───── Records provided ─────

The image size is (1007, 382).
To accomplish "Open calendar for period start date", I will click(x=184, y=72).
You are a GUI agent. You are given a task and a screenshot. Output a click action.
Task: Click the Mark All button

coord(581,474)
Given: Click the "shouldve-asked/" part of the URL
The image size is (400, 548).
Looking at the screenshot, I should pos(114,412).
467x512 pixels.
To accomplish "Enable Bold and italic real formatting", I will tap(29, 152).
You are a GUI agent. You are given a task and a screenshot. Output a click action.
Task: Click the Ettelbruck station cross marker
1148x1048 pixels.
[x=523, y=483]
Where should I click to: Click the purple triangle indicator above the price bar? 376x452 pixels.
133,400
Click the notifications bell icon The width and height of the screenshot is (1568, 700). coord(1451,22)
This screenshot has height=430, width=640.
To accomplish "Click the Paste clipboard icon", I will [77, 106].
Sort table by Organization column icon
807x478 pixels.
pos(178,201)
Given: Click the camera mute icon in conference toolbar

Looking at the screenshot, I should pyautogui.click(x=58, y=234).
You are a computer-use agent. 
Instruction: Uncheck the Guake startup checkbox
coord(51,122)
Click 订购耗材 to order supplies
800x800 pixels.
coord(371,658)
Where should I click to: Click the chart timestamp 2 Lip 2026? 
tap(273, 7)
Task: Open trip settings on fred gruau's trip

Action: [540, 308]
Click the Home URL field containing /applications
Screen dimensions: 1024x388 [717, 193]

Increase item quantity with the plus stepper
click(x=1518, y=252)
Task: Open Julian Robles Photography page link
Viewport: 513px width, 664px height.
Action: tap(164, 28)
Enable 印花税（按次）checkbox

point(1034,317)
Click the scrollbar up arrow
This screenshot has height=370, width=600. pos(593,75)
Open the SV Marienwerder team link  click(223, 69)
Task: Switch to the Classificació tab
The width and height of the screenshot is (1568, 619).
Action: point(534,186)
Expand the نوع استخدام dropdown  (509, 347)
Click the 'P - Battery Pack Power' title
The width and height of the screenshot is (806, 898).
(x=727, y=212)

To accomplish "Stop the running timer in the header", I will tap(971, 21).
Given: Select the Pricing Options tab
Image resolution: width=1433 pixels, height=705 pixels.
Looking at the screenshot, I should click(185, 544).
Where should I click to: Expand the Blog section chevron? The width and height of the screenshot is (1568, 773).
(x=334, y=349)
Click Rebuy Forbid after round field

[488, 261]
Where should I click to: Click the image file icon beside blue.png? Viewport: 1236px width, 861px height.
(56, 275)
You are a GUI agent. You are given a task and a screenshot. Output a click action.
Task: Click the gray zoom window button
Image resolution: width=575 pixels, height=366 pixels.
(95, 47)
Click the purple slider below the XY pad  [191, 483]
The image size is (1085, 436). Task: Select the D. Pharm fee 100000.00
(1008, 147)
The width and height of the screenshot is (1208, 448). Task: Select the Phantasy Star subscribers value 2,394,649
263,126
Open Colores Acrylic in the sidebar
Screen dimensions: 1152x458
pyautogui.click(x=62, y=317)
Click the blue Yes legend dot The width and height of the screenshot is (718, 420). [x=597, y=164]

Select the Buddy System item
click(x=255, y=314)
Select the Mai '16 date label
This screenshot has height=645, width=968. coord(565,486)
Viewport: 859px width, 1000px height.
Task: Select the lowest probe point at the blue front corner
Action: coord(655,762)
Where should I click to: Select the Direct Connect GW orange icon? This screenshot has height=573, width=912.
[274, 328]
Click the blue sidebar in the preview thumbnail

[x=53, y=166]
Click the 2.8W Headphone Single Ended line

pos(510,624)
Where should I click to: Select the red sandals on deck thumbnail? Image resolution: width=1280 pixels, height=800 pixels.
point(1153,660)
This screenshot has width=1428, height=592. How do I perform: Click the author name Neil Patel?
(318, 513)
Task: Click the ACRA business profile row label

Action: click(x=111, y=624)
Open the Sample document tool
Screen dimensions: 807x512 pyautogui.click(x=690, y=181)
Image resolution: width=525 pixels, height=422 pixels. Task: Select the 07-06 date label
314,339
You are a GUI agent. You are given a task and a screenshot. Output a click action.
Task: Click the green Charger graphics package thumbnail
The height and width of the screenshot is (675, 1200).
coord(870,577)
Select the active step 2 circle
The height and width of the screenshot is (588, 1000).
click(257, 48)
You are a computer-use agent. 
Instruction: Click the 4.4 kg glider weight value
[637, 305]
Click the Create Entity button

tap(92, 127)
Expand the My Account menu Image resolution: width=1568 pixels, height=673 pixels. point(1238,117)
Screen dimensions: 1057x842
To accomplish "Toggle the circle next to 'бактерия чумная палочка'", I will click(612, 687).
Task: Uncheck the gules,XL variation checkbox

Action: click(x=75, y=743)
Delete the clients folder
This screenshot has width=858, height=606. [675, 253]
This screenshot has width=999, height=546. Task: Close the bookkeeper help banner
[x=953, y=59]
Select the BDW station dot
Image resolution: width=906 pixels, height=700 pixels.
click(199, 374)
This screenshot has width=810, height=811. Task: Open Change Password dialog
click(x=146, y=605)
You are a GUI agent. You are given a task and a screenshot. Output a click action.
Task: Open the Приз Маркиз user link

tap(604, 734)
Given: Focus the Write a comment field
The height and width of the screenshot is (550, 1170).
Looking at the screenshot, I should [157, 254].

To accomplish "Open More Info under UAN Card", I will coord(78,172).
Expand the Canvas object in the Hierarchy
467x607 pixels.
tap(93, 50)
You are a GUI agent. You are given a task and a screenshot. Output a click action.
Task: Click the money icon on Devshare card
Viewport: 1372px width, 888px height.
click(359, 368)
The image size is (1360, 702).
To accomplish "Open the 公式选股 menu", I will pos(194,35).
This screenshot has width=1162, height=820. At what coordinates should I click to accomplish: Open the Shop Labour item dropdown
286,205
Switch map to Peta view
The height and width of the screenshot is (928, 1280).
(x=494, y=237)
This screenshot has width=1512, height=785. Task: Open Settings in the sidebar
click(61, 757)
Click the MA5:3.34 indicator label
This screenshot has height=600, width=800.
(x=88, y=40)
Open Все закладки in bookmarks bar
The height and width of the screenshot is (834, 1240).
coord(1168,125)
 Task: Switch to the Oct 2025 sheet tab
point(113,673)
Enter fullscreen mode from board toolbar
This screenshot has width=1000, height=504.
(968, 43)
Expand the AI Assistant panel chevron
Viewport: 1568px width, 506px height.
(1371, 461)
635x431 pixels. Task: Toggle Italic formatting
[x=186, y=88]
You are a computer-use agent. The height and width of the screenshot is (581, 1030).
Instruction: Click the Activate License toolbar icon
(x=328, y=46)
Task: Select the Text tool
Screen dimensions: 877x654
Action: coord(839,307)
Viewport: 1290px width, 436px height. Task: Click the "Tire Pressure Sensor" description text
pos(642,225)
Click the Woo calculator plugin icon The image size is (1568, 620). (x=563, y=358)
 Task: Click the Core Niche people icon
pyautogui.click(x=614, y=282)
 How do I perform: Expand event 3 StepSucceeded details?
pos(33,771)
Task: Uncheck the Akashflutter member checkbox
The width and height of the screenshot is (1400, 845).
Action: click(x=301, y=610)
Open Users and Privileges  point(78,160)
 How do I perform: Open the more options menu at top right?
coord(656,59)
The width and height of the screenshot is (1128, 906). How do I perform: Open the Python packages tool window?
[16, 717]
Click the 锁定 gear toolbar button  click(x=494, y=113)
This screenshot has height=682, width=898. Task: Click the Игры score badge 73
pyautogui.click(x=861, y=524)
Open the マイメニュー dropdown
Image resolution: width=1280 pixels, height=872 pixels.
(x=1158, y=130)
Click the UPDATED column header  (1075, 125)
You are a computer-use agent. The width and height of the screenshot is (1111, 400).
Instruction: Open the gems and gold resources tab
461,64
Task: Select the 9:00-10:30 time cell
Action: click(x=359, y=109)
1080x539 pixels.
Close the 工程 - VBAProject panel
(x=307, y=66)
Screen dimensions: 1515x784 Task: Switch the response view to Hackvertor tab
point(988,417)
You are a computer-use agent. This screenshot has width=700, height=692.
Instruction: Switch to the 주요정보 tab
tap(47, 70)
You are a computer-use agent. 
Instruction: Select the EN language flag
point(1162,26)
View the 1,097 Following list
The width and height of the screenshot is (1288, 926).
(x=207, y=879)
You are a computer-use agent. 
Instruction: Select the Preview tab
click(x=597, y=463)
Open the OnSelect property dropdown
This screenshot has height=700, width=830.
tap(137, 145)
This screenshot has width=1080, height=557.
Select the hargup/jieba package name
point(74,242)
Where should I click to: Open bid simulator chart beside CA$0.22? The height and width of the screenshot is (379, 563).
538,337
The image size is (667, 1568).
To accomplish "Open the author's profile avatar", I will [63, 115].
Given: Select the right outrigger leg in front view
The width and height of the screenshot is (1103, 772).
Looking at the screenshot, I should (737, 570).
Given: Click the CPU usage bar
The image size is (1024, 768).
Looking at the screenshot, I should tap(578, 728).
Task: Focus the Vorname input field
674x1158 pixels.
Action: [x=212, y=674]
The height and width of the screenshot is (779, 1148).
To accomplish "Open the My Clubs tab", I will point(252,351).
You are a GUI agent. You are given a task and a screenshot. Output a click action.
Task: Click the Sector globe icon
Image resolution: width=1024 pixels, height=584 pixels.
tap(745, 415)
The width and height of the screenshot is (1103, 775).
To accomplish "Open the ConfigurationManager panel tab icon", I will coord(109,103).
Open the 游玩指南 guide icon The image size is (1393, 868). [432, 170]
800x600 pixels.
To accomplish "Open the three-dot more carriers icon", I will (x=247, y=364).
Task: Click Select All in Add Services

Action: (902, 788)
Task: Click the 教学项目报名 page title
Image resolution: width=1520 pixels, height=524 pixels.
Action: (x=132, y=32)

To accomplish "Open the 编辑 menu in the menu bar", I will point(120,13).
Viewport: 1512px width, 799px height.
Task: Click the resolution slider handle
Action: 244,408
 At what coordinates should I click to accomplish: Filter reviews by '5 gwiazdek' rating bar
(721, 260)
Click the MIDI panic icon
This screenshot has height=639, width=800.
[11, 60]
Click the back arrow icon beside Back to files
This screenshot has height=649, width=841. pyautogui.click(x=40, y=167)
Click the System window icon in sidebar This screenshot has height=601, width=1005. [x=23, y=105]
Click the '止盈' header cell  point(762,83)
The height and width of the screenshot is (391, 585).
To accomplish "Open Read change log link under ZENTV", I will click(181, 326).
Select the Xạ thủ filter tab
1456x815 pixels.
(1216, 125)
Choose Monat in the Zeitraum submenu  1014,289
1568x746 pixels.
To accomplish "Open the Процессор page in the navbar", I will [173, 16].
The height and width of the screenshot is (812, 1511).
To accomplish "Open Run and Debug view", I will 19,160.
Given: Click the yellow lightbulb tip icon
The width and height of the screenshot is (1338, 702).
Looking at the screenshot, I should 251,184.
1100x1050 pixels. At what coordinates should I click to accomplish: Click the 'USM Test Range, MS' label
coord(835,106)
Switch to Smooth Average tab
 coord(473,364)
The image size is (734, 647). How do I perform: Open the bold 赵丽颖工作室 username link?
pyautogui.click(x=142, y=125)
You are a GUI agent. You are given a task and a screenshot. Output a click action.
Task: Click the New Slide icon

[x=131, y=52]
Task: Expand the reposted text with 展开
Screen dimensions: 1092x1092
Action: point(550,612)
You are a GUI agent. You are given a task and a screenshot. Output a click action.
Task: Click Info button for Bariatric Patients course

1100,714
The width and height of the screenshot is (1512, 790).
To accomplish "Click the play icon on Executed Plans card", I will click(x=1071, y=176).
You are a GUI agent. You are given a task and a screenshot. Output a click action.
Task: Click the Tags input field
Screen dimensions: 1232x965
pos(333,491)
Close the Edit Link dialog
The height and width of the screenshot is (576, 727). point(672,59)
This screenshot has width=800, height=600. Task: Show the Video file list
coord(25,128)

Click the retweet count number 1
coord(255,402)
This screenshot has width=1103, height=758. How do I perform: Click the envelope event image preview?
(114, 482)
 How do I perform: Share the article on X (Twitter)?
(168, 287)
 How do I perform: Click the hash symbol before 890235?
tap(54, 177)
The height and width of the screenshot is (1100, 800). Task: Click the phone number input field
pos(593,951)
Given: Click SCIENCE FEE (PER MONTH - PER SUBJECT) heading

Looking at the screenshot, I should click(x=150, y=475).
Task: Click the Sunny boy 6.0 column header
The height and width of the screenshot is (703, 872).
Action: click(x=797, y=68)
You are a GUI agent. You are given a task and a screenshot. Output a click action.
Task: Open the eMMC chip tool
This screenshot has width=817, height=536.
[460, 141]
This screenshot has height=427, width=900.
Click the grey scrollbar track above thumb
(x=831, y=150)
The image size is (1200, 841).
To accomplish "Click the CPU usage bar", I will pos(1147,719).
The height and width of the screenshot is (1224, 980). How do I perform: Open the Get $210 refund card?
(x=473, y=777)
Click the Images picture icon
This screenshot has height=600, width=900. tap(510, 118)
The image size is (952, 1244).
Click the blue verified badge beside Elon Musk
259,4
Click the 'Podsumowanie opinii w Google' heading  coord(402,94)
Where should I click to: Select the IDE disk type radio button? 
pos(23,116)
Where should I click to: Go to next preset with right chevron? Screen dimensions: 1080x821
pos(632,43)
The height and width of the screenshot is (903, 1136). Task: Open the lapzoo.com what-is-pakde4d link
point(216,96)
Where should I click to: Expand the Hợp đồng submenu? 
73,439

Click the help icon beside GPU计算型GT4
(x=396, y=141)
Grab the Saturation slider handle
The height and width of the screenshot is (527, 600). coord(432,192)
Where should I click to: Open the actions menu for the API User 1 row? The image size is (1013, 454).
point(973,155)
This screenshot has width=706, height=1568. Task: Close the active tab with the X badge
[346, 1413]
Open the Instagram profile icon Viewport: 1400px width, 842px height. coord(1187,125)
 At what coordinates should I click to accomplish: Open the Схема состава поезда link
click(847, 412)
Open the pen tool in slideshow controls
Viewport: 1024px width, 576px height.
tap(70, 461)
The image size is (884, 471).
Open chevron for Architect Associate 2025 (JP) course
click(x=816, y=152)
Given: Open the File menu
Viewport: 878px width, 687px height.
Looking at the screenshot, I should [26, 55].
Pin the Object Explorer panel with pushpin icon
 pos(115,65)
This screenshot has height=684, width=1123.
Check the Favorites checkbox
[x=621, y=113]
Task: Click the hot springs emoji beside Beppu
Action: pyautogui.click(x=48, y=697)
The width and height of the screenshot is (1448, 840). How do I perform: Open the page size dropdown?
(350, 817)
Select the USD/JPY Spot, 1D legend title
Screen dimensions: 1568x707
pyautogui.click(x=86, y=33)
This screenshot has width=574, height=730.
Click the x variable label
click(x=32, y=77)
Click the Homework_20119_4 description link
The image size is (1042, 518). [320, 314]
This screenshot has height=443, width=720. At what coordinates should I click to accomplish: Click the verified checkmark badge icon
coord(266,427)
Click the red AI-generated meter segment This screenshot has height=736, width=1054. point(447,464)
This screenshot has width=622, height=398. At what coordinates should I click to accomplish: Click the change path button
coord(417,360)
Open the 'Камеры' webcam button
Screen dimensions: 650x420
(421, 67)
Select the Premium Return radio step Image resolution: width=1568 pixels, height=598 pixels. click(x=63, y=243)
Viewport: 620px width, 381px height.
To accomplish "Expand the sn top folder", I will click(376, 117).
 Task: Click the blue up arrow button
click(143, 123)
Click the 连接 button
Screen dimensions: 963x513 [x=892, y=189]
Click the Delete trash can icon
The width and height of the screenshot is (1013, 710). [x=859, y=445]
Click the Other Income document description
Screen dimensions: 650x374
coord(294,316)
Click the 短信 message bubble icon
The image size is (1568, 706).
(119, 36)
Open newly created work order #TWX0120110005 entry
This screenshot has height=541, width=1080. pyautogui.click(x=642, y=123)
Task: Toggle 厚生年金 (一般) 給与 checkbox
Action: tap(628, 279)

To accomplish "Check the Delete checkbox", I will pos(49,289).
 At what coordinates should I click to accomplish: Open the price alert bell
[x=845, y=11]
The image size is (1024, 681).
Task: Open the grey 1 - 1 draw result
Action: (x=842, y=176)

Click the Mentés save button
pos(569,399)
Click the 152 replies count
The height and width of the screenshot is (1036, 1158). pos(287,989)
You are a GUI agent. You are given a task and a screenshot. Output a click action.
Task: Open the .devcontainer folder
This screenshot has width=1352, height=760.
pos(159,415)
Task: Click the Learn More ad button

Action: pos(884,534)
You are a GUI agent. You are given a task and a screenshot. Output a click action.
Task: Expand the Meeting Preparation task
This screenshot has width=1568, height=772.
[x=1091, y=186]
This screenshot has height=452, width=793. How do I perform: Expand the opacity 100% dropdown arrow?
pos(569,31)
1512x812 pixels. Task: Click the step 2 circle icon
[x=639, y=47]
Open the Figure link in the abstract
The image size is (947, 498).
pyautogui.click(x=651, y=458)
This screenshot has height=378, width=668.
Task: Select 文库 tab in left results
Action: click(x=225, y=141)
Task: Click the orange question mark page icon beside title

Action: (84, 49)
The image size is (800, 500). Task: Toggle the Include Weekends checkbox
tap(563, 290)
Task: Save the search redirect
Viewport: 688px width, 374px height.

─────

Lines with the word "Focus": tally them across the material and give only the total.

### Solution for this problem
2